Через полчаса они оказались в пустынном придорожном поселке. Дом, вернее, его обитаемая половина встретила их запахом нагретых книг и первой земляники. Пес вопросительно посмотрел на старый диван у стены под стеллажами, но женщина потащила его во двор, где долго мыла собственным шампунем и расчесывала тоже явно своей расческой.
– Бедный ты мой, бедный, – приговаривала она, – одни мослы да колтуны… Сирый ты мой бедняга. Ладно, вместе будет лучше, ты только не убегай, хорошо? Не надо убегать, тебе будет со мной хорошо, времени у меня теперь много, будем в поля ходить, здесь, за Бековым, много полей… Будешь мышковать, станешь красивый-красивый…
Наконец, когда ублаженный пес уже мирно сопел на диване, женщина присела с ним рядом, обняла и сказала:
– Ну вот, раз судьба у тебя была такая разнесчастная, то будешь ты, разумеется, Вырин,[11] а меня будешь звать – Маруся. Хорошо еще, не Дунечка,[12] – усмехнулась она вдруг. И тут же полуденная дрема сморила их обоих.
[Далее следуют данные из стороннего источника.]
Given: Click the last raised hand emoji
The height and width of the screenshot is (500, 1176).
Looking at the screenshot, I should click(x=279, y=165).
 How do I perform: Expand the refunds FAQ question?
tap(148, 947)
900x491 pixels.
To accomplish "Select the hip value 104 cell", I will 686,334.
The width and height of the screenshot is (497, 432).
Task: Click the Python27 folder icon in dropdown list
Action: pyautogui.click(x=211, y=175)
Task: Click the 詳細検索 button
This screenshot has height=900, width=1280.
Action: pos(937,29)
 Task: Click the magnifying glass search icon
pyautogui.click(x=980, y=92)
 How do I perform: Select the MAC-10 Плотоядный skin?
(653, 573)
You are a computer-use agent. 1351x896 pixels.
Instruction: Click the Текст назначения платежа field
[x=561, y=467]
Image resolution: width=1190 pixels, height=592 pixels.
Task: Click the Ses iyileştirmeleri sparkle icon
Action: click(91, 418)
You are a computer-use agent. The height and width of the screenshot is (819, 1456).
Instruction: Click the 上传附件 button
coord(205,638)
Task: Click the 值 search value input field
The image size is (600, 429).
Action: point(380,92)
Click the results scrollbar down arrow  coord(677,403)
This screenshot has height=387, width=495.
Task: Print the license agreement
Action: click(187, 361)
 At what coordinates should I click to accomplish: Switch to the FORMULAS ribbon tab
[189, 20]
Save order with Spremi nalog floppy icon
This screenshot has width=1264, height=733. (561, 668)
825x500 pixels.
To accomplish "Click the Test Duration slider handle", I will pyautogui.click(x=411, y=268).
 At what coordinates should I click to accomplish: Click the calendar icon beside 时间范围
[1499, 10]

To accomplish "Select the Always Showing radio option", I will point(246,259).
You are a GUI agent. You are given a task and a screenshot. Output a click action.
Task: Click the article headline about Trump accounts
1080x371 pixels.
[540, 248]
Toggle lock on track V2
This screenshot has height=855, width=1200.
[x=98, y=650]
Пес плыл по темным волнам снов, уже перестав различать, где заканчивается один и начинается другой, и волны эти разливались все шире и шире, захлестывая прибрежные луга и поля. Река бушевала все мощней, словно пытаясь не дать смешаться двум мирам, торжествовавшим по ее берегам. Великие рукотворные миры стояли насмерть друг против друга, один утверждавший внешнюю гармонию, под личиной которой шевелился хаос, а другой, наоборот, под хаосом скрывающий вечный природный порядок. Не так давно, быть может, всего каких-то двести – триста лет назад мирам этим все же удалось выставить на землях врага свои передовые пикеты, и борьба их, продолжавшаяся века, с новой силой то утихала, то разгоралась, даруя временный перевес то одному, то другому, и порой лишь одна река, сделавшись неодолимой преградой, не давала свершиться неизбежному. Но за это она жестоко расплачивалась, каждый год отдавая крошечную свою часть одной из противоборствующих сторон. И за долгие века из могучего потока, отделявшего мрачную Гиперборею от оживленного античного мира, она превратилась в маленькую речушку, причудливо петляющую среди болот и песчаников, чтобы в конце пути отдать свои воды другой реке. И мало кто знал, что место дачных купаний среди своих красных, как кровь, откосов и в ледяных своих глубинах таит память о временах и людях, и что возмутить их даже ненароком – опасно. Современные жители, давно потерявшие чувство единения с природой и мистичность ее восприятия, не боялись ни духов места, ни эриний и беспечно теряли в прогревавшихся даже за короткое северное лето водах игрушки и цепочки, тапки и кольца, тела и души. Река принимала все, ибо ей все еще нужно было бороться, из последних сил держа щит между правым берегом и левым, Россией и Европой… И вставал ранними утрами и поздними вечерами над ней холодный ядовитый туман, в котором блазнились голоса и звуки, и горе было тому, кто попадал в их плен или под их власть. Они привязывались к ее берегам, уверяли, будто бы жить можно только здесь, твердили об особом понимании мира, открывшемся им, продавали имущество, нищали, спивались или, по редкому исключению, поднимались на невиданные вершины духа. А река питалась плотью первых или духом вторых и продолжала свое тайное дело… И только животным, существам, все еще кровно связанным с природой, доверяющим ей без капризов, условий и торгов, река открывала свои глубины, свои возможности и знания.
Вечер скрыл верхушки сосен и сделал лиловыми их золотые стволы. Розовая стена на тракте почти исчезла, превратившись в стоящий стеной лес, а стройный белоколонный дом стал похож на низко-низко опустившееся белесоватое облако. С левого берега доносились звуки гитары и два молодых, женский и мужской, голоса, пели про златой чертог. С правого же берега упоительно переливался фортепьянный Шопен, явно игравшийся в четыре руки. Мириады светляков мерцали по берегам, и в их призрачном свете на мгновение вырисовывались прихотливые узоры на крыльях махаонов и голубянок.